巨噬细胞集落刺激因子诱导的M2样小胶质细胞对氧诱导视网膜病变中血管化进程的作用及机制研究

Present study about molecular mechanism of ischemic retinopathy are largely unknown, the therapeutic modalities to limit the adverse consequences of aberrant neovascularization are invasive and /or tissue-destructive. Rather than prevent or eliminate the neovasculature, we propose to improve the vascularition. Microglial cells are the resident macropahges in retina, they can scan their territorial domains by communicate with retina neurons. More recently, a potential role of microglia in retinal blood vessel formation has been suggested. But the molecular mechanism of cross-talk between microglia and blood vessel are not clearly understood. Notch1/DII4 are the important negative regulator to inhibit pathological neovascularization. Previous research suggested Notch1/DII4 maybe the signal between microglia and vascular tip cells. Study are administrated in oxygen-induced-retinopathy mice, with co-culture of microglia and endothelial cells. The purpose of the study is to observe the M2-like microglia in the retina of M-CSF administrated and the relationship between microglia and vascular repair. Overexpression or silence Notch1 gene in M2-like microglia are used to demonstrated if the notch1 is a key regulator in vascular tube formation in vivo. DII4-Fc are used to inhibited Notch1/DII4 pathway to explore the cross-talk between M2-like microglia and vascular tip cells. This study will explore the molecular mechanism between microglia and vascular repair in ischemic retinopathy and provide a new target.

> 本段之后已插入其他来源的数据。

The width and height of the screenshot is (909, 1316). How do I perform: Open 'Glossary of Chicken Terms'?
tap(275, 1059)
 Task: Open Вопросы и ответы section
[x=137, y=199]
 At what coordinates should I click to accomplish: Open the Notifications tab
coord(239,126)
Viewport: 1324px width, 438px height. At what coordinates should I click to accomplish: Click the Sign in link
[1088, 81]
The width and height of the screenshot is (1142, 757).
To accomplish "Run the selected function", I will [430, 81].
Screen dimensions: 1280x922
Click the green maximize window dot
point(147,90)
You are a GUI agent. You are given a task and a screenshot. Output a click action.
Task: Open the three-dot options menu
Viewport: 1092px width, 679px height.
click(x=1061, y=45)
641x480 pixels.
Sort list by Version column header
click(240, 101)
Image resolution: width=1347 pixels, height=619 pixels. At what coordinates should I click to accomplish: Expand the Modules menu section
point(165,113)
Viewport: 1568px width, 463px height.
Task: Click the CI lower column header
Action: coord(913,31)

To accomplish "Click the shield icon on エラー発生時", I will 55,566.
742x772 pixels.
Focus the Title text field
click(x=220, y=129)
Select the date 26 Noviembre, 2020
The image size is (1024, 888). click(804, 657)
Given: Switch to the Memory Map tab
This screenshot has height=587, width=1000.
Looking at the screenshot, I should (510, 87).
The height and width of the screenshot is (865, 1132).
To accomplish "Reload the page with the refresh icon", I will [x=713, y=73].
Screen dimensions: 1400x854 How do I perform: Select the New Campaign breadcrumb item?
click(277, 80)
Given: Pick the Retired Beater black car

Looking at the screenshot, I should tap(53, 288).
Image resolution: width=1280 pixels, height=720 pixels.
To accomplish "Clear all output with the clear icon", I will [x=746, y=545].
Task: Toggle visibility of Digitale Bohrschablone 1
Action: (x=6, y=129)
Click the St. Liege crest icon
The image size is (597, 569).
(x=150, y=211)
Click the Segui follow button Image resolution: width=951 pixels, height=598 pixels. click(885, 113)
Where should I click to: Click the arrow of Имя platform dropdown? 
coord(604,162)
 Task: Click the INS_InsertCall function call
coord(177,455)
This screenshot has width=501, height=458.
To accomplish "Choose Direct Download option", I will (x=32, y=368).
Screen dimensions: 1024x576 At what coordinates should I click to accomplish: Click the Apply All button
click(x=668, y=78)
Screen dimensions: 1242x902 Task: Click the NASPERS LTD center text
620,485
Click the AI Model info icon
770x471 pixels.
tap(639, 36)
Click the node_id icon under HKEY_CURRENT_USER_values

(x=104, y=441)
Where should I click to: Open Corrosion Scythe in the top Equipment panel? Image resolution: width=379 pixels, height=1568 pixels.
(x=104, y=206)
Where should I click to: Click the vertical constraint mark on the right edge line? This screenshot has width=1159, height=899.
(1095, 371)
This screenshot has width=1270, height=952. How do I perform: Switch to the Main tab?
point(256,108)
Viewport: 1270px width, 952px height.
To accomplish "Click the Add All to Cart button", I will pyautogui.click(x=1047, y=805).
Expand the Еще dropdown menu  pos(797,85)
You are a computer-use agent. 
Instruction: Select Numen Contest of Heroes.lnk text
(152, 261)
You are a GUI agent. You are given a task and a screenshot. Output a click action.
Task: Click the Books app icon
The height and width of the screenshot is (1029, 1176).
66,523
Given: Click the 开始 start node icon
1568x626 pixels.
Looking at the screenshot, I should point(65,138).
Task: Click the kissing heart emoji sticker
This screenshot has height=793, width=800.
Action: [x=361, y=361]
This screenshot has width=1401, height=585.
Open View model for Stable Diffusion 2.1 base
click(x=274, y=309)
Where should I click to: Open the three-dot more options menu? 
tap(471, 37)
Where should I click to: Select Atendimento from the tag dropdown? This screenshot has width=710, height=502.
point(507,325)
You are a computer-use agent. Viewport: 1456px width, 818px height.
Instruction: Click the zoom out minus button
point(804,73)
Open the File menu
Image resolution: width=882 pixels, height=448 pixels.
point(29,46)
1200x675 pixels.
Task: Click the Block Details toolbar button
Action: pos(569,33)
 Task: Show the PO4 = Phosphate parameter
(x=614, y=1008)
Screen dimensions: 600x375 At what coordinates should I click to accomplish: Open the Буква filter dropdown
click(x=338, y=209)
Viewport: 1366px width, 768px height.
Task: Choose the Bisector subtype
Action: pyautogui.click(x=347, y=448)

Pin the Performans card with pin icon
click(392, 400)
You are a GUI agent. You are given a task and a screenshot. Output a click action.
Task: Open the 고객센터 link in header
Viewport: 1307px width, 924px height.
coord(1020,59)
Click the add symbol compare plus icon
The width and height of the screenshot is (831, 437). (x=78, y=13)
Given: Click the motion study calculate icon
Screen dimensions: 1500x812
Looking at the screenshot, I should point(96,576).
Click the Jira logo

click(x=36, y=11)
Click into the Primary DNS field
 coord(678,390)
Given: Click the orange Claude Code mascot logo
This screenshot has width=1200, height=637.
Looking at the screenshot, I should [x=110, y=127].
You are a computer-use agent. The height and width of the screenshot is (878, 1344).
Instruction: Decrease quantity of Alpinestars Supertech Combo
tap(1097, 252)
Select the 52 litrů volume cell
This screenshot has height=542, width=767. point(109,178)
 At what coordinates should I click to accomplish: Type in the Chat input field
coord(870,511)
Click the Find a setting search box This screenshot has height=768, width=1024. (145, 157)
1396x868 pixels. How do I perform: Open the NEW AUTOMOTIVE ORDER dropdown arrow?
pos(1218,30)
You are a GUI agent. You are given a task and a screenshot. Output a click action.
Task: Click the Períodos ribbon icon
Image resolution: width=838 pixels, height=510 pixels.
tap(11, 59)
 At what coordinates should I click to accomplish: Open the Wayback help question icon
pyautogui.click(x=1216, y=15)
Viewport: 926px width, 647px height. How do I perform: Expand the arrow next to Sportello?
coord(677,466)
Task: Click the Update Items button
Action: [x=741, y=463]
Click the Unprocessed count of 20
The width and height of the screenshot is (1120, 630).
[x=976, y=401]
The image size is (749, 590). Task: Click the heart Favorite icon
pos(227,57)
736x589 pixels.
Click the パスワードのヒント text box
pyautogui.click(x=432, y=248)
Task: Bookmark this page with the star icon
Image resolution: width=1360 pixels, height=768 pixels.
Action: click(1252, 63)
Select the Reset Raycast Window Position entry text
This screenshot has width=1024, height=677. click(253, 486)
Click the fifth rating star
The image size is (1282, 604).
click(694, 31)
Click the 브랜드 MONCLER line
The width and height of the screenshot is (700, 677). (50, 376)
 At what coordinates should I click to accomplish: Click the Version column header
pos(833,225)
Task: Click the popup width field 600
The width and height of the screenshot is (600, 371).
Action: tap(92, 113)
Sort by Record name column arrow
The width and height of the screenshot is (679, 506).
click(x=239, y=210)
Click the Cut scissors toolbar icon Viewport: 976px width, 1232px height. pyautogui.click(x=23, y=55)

视网膜缺血性疾病的分子病理机制及治疗仍是目前研究的难点。近年来的治疗方法大多针对其并发症，均不能有效改善和恢复视网膜血供，如何改善视网膜微环境、促进无血管灌注区视网膜正常血管化，成为这类疾病防治研究中的关键。视网膜微环境中小胶质细胞的作用研究日益突出，它除了与神经细胞对话外，还可促进视网膜无灌注区尽快血管化，但是该过程的具体分子对话机制仍不清楚。研究提示Notch1/DII4可能是小胶质细胞和新生血管芽尖端对话的重要信号分子。本研究采用氧诱导视网膜病变模型，体外小胶质细胞和微血管内皮细胞共培养模式，研究巨噬细胞集落刺激因子诱导的视网膜M2样小胶质细胞增加和视网膜无灌注区血管化进程的时空变化关系，分析二者之间的关联，并深入探讨M2样小胶质细胞和新生血管芽尖端对话的信号途径，阐明M2样小胶质细胞和血管芽吻合成枝之间的分子机制，为视网膜缺血性疾病开拓新治疗思路。

我们研究了OIR模型中视网膜MG细胞的谱系变化。选取ob/ob小鼠作为缺血性视网膜病变早期模型，观察研究MG细胞的谱系变化。根据其动态变化过程，分析研究DR模型及其他缺血性视网膜病变模型早期缺血-血管闭塞-新生血管阶段MG变化、免疫反应及血管的关系的动态变化。根据巨噬细胞性质特点，我们亦研究了thioridazine在体外对黑色素瘤的影响。细胞实验发现高剂量的thioridazine可以更明显地抑制黑色素肿瘤细胞增殖。Thioridazine体外可诱导肿瘤细胞发生自噬，体内也有一定抗肿瘤作用。通过观察流式细胞术检测肿瘤相关巨噬细胞和自然杀伤细胞（NK细胞）的变化，进一步验证了thioridazine肿瘤微环境中免疫细胞影响着肿瘤的生长和转移等生物学行为。同时我们发现thioridazine治疗组，肿瘤血管的数量明显下降，说明thioridazine在体内的抗肿瘤作用可能与其抗血管生成相关。